== Work to complete ==
Where in the data does the word "left" appear? Find those lines and copy them.
**** Data to examine ****
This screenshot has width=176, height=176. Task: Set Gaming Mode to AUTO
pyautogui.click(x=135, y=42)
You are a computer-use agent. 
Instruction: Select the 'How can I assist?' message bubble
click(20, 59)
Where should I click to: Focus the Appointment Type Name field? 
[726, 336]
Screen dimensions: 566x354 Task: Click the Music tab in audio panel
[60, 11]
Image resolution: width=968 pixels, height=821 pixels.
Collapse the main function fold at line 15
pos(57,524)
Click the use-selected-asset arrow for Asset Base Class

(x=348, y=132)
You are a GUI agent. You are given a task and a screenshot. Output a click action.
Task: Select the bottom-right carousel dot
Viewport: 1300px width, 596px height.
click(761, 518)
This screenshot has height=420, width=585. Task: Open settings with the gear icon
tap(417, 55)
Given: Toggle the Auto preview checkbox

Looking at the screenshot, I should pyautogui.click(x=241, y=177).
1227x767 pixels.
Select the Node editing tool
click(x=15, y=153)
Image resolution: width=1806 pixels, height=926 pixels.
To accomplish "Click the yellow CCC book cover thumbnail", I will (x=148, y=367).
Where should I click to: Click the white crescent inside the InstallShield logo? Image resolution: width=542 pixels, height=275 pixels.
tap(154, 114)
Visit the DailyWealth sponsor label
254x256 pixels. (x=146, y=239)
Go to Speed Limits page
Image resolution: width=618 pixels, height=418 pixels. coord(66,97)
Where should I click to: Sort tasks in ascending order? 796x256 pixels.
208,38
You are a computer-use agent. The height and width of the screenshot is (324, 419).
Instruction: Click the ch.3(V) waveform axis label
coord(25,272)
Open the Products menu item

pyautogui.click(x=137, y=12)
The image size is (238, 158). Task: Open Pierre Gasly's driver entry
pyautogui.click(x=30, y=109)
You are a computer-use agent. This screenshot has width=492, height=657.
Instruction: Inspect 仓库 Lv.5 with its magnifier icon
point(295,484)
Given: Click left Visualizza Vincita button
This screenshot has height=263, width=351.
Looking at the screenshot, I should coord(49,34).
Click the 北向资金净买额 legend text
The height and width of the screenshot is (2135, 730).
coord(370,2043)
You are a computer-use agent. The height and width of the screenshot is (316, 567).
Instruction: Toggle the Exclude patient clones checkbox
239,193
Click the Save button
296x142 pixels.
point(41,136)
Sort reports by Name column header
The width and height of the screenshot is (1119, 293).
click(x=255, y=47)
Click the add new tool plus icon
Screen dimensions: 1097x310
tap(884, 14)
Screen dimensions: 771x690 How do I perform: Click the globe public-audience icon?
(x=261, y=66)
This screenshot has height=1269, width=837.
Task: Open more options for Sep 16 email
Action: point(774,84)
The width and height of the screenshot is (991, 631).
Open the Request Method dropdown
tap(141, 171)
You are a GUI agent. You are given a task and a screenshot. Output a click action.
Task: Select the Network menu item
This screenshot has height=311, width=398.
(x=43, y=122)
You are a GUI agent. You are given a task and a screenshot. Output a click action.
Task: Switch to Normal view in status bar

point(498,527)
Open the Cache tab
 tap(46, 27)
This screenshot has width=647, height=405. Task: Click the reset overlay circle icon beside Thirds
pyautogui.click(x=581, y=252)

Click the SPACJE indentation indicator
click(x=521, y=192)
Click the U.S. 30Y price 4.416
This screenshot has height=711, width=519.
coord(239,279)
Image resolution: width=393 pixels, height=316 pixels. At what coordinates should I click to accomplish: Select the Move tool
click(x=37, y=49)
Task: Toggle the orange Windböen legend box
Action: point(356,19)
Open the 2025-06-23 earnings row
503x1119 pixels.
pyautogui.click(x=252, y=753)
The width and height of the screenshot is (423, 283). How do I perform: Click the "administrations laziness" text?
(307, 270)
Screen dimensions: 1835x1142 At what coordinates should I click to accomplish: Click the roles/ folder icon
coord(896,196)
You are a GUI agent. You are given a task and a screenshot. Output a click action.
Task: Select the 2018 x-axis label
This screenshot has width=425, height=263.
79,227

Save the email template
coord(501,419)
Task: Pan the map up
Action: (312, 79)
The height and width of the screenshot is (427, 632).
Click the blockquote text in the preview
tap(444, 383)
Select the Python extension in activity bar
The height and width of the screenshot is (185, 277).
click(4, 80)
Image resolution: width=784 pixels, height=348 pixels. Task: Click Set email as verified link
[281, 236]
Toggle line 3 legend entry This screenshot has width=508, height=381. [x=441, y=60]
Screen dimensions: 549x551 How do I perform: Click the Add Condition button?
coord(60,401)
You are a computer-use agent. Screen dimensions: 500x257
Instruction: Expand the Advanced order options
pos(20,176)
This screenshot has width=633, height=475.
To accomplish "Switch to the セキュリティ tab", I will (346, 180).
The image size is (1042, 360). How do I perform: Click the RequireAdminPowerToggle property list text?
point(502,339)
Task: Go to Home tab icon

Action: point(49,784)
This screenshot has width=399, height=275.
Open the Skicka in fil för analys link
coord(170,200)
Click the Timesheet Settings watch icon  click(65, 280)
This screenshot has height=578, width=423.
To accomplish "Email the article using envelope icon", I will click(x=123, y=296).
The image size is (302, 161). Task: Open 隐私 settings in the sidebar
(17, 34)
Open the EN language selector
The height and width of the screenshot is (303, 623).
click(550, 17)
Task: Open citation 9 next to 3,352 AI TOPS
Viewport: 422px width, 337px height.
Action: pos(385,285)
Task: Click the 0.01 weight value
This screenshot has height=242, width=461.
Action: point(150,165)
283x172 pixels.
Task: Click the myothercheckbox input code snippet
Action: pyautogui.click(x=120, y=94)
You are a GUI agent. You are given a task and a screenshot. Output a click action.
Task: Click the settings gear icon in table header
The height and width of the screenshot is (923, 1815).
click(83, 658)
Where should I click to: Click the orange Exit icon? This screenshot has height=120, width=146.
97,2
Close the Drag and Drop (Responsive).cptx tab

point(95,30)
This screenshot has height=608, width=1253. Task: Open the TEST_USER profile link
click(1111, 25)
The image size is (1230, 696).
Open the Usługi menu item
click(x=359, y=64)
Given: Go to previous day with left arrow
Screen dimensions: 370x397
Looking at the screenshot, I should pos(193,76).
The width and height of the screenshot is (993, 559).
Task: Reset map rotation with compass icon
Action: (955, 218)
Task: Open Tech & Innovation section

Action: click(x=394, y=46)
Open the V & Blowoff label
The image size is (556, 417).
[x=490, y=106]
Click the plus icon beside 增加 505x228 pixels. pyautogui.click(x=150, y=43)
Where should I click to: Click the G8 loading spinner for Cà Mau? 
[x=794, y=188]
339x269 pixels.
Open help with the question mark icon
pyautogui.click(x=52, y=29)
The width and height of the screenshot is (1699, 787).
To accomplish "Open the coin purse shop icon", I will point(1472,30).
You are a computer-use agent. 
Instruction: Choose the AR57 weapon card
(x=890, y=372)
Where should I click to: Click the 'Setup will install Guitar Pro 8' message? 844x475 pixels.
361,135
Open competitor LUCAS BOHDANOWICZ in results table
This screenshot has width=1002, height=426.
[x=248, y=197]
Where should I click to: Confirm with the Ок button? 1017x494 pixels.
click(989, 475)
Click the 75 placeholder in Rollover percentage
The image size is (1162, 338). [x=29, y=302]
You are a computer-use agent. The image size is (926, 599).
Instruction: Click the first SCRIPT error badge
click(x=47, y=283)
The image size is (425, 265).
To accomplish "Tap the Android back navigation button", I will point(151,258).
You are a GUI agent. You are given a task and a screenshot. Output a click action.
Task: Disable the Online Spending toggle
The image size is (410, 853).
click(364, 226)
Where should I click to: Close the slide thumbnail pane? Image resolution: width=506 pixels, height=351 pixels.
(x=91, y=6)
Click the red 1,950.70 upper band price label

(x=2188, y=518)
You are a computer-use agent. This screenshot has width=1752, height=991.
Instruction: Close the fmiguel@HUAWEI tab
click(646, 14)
****
== Task solution ==
Given: Click left Visualizza Vincita button
Given: Go to previous day with left arrow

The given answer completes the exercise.